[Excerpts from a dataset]

>>>>>

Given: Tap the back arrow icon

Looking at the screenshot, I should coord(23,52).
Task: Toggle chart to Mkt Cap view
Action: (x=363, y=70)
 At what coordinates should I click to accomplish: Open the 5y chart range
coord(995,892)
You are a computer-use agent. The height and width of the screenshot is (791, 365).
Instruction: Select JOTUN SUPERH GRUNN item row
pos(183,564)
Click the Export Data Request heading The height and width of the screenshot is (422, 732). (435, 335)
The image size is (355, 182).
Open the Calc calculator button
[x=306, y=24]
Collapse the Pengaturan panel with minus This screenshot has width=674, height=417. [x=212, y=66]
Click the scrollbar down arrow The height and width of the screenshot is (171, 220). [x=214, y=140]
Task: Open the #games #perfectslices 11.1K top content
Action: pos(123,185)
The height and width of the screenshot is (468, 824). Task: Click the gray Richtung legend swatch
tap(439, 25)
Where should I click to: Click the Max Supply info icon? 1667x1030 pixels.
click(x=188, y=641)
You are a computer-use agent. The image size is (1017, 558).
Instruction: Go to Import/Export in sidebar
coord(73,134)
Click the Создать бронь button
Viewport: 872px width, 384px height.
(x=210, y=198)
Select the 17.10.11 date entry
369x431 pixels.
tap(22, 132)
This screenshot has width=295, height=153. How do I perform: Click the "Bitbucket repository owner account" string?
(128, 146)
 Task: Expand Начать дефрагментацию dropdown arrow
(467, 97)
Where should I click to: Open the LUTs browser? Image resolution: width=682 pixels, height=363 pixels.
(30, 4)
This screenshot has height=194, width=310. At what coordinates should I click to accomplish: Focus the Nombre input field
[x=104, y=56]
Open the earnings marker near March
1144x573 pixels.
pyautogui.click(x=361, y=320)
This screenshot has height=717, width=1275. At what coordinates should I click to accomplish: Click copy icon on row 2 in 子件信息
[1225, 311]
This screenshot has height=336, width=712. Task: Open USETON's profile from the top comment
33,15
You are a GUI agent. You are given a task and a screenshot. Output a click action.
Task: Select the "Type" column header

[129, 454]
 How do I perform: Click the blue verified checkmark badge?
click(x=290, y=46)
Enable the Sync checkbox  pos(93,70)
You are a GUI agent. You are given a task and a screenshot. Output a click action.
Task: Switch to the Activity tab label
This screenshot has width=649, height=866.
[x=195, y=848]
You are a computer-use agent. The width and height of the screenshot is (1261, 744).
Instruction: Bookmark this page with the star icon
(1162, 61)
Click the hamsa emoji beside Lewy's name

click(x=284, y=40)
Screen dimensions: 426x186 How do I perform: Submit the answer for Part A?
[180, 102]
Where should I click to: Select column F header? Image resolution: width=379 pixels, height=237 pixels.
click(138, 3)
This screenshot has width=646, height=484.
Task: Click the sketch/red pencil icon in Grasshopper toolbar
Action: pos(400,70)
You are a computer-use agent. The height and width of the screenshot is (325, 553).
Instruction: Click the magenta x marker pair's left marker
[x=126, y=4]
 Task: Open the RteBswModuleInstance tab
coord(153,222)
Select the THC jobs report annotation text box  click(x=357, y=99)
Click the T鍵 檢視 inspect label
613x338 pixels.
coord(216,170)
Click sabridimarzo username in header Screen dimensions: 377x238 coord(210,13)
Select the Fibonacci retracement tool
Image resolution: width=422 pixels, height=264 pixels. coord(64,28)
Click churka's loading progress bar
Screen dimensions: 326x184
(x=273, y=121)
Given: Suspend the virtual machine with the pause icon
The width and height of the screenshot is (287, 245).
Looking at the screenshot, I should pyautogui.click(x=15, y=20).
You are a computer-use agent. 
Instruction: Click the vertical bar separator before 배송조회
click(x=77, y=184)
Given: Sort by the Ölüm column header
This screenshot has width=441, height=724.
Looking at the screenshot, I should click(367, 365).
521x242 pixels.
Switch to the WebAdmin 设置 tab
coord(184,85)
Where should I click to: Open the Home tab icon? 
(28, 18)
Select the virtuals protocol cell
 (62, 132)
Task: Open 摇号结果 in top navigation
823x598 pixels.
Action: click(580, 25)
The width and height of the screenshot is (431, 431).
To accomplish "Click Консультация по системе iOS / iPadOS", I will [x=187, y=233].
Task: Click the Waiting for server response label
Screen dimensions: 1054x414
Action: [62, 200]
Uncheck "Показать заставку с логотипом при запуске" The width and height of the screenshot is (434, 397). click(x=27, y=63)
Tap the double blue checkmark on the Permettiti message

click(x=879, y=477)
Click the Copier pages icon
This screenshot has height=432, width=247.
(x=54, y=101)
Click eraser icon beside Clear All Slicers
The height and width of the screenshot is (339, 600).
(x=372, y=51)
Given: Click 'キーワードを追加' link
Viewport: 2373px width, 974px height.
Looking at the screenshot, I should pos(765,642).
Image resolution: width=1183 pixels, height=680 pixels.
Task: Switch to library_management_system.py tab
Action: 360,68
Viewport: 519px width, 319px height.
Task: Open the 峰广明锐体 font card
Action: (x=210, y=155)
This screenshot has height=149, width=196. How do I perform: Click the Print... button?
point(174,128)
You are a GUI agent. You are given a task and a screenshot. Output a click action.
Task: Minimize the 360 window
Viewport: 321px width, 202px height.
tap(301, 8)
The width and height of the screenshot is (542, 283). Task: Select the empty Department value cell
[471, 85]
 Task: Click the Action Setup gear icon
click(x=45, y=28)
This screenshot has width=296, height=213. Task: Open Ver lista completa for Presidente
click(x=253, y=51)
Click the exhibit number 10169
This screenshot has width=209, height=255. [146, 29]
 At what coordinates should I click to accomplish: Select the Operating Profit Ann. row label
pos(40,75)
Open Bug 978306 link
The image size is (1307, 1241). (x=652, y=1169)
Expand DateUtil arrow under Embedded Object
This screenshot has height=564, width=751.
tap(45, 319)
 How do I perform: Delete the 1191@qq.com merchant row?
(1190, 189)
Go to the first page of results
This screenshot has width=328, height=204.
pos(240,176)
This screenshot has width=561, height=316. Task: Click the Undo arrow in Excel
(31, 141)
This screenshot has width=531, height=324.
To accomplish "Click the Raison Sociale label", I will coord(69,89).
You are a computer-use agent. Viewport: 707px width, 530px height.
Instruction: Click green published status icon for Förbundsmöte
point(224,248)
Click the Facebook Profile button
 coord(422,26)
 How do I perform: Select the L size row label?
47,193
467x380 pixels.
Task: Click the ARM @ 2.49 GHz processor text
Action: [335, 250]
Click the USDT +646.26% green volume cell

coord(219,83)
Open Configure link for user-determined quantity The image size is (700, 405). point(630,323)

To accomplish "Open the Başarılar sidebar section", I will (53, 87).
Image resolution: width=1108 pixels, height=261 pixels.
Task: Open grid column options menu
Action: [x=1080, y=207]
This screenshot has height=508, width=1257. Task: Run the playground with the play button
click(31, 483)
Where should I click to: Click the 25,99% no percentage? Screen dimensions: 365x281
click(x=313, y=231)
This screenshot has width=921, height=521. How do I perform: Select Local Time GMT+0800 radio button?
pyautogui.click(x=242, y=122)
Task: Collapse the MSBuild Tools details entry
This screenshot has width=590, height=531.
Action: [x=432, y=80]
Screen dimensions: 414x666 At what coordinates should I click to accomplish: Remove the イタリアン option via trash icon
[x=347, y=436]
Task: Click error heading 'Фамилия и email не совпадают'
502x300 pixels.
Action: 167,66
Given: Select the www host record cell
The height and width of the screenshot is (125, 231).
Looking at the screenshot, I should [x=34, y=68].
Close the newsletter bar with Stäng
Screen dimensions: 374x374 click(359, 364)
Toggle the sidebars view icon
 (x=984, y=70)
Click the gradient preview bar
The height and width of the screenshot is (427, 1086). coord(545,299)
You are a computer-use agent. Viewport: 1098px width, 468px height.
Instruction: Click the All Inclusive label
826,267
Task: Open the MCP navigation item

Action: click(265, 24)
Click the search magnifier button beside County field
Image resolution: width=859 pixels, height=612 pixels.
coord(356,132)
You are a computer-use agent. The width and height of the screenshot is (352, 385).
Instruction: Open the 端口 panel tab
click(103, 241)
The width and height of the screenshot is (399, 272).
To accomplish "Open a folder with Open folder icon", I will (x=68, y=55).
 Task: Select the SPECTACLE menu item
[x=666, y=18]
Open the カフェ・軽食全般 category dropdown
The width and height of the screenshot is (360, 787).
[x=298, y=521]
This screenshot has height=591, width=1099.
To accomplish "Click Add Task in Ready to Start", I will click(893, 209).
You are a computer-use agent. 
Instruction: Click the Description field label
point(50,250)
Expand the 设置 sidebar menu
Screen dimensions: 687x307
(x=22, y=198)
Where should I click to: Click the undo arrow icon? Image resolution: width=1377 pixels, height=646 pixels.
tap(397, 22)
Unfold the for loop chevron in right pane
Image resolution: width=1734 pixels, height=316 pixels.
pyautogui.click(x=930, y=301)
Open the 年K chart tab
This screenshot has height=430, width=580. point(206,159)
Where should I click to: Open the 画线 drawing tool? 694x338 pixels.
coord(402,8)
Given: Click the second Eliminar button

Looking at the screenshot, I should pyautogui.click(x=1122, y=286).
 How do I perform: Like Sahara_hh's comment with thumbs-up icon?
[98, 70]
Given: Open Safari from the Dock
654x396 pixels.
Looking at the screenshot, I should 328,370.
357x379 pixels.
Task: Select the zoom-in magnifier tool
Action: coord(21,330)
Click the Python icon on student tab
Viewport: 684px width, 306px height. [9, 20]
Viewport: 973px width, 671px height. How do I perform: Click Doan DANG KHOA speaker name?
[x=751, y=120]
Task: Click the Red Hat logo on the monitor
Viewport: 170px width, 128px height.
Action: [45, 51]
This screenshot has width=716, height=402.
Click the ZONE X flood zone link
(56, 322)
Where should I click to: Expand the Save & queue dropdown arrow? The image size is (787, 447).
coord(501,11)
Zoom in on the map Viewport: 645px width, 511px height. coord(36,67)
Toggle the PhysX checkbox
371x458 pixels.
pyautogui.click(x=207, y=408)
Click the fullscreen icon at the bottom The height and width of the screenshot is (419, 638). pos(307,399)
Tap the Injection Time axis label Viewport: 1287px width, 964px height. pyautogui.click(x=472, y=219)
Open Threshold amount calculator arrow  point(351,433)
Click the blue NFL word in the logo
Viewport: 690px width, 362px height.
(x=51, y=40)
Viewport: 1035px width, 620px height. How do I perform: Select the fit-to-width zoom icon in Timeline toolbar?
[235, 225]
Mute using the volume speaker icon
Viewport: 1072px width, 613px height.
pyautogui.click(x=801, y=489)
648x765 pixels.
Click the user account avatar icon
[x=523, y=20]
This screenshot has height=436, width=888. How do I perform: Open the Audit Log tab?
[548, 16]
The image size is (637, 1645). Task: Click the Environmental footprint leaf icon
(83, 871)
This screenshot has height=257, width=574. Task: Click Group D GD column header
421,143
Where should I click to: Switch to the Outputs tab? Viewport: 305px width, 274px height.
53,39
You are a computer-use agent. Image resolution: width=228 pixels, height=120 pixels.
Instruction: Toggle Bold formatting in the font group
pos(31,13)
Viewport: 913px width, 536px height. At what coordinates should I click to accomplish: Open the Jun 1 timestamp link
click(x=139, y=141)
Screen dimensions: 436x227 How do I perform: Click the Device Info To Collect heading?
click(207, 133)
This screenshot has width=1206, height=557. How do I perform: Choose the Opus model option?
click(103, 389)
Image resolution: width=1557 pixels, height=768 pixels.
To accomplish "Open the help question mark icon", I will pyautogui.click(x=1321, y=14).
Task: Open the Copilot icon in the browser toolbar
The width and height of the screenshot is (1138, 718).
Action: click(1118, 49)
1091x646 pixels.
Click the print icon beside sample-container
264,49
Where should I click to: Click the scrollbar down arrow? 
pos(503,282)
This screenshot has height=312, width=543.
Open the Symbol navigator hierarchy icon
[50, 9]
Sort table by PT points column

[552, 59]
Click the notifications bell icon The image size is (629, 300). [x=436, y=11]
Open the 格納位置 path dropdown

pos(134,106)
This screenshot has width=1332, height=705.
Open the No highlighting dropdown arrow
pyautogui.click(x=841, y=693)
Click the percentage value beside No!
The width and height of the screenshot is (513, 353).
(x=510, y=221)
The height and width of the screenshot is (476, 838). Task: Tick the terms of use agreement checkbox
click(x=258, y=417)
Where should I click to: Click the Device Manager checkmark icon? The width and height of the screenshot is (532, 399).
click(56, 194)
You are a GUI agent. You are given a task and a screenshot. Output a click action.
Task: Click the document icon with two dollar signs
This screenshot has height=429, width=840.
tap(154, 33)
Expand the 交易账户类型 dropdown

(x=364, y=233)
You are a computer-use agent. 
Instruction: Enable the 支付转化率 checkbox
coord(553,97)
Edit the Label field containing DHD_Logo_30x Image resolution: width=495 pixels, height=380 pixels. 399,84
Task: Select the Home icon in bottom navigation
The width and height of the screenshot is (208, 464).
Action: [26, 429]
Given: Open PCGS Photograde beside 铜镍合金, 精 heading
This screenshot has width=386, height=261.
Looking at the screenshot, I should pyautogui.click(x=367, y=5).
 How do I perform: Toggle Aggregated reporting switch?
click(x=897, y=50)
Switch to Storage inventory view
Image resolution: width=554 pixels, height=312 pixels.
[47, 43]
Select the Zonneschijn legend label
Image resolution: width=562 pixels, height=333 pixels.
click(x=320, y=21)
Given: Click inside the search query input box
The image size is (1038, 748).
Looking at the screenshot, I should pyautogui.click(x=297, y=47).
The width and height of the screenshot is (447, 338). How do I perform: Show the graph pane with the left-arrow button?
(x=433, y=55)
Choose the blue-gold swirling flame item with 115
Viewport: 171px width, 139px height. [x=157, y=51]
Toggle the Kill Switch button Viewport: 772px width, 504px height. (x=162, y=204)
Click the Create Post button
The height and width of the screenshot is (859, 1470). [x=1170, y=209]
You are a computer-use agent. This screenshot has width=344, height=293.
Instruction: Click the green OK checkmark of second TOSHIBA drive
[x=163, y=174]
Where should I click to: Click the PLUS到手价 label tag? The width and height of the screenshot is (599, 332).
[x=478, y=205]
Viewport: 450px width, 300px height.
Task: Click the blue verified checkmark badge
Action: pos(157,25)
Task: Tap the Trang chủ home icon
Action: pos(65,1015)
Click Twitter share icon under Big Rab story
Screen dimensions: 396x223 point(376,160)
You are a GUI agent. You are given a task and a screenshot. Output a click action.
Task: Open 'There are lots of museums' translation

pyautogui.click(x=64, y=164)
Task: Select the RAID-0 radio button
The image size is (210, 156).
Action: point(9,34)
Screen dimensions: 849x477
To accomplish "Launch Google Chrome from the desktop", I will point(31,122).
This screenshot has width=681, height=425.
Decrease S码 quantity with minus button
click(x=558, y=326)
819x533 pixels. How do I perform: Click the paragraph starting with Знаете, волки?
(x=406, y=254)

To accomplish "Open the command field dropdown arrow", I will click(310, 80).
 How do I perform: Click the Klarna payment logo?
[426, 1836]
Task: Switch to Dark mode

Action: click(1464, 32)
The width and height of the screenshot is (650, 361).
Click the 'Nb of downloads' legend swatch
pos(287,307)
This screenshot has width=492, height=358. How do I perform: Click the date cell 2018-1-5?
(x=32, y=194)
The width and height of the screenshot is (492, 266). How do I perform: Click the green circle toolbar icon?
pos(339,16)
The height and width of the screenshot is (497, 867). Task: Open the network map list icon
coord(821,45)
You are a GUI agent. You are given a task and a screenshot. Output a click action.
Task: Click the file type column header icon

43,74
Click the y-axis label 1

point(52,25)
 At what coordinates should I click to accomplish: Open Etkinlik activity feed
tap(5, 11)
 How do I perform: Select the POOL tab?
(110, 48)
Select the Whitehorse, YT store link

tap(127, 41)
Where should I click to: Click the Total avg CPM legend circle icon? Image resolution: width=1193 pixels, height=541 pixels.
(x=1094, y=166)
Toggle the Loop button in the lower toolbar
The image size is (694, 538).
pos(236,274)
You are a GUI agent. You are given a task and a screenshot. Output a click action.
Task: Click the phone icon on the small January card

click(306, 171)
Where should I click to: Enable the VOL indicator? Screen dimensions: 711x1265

<<<<<

- **Description of the task**
Look for the string "search" in the entries above. Copy every line that has it.

- **Task answer**
Click the search magnifier button beside County field
Given: Click inside the search query input box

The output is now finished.